The reason people get stuck in conceptual thinking is because we have a tendency to analyze and critique and judge and get caught up in lots and lots of thinking. The problem with the conceptual thinking is that it distracts you from feeling. So if you feel uncomfortable, but get caught up in analyzing that discomfort, you still aren't dealing with the discomfort. You are thinking about it, but you aren't experiencing it. The experience of discomfort in your body and in your state of awareness is very different from thinking about it. It forces you to get real with what you are feeling. And when you do that...when you stop making it into a concept and just experience it, then you end up achieving a liberation of sorts, because you are allowing yourself to just feel it, and in the feeling of it, enabling yourself to really be present with it. Non-conceptual awareness opens you to a place of vulnerability. That place of vulnerability can be frightening, but if you are willing to engage it, what it provides you is the experience and that experience allows you to let go of the feeling ultimately.
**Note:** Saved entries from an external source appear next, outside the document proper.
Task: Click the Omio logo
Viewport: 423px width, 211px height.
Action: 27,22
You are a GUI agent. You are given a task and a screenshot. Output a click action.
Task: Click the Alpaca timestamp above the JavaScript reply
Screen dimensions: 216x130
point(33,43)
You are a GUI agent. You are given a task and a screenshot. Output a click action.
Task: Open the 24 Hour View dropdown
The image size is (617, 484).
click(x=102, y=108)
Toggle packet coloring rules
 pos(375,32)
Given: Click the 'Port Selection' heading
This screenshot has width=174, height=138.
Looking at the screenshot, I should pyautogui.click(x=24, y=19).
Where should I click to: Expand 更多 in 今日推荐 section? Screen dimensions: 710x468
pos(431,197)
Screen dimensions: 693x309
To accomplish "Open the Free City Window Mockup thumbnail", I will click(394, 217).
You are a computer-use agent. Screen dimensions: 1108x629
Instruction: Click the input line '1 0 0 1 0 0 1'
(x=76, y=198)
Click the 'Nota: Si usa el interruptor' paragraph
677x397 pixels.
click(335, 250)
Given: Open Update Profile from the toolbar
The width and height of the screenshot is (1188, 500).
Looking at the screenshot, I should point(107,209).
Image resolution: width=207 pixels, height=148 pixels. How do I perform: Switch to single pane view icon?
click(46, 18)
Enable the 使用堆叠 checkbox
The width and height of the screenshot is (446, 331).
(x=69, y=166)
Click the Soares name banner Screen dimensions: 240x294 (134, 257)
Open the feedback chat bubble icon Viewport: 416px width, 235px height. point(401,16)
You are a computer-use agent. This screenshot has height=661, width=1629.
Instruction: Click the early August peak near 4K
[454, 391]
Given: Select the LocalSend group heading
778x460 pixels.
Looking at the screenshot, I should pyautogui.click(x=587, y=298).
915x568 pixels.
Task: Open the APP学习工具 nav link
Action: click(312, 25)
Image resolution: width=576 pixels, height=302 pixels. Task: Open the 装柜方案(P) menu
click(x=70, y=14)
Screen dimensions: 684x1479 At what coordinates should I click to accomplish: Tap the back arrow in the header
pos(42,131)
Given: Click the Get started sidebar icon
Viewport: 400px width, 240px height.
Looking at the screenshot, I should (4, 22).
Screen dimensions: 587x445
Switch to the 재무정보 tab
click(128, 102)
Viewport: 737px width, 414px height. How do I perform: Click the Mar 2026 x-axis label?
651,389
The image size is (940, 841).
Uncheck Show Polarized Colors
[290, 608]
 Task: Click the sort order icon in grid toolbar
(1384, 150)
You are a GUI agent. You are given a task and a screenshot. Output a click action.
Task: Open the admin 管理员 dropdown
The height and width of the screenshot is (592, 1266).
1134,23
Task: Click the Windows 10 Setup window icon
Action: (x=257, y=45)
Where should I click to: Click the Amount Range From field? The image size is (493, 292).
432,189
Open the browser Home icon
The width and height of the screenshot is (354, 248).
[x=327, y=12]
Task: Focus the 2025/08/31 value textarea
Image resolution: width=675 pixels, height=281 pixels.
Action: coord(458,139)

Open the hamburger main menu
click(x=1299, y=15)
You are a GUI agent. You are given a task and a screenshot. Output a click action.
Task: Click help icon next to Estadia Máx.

In the past I've had a tendency to spend to much time in my head, over thinking what I'm experiencing. It's resulted in less than genuine work because I haven't been present with it in the way I needed to be. What non-conceptual awareness has helped me do is stop being in my head so much, so that I can be present with what I'm feeling. It's not easy work, but its the kind of internal work that can ground you into your body and into being more present with what you are doing in your life.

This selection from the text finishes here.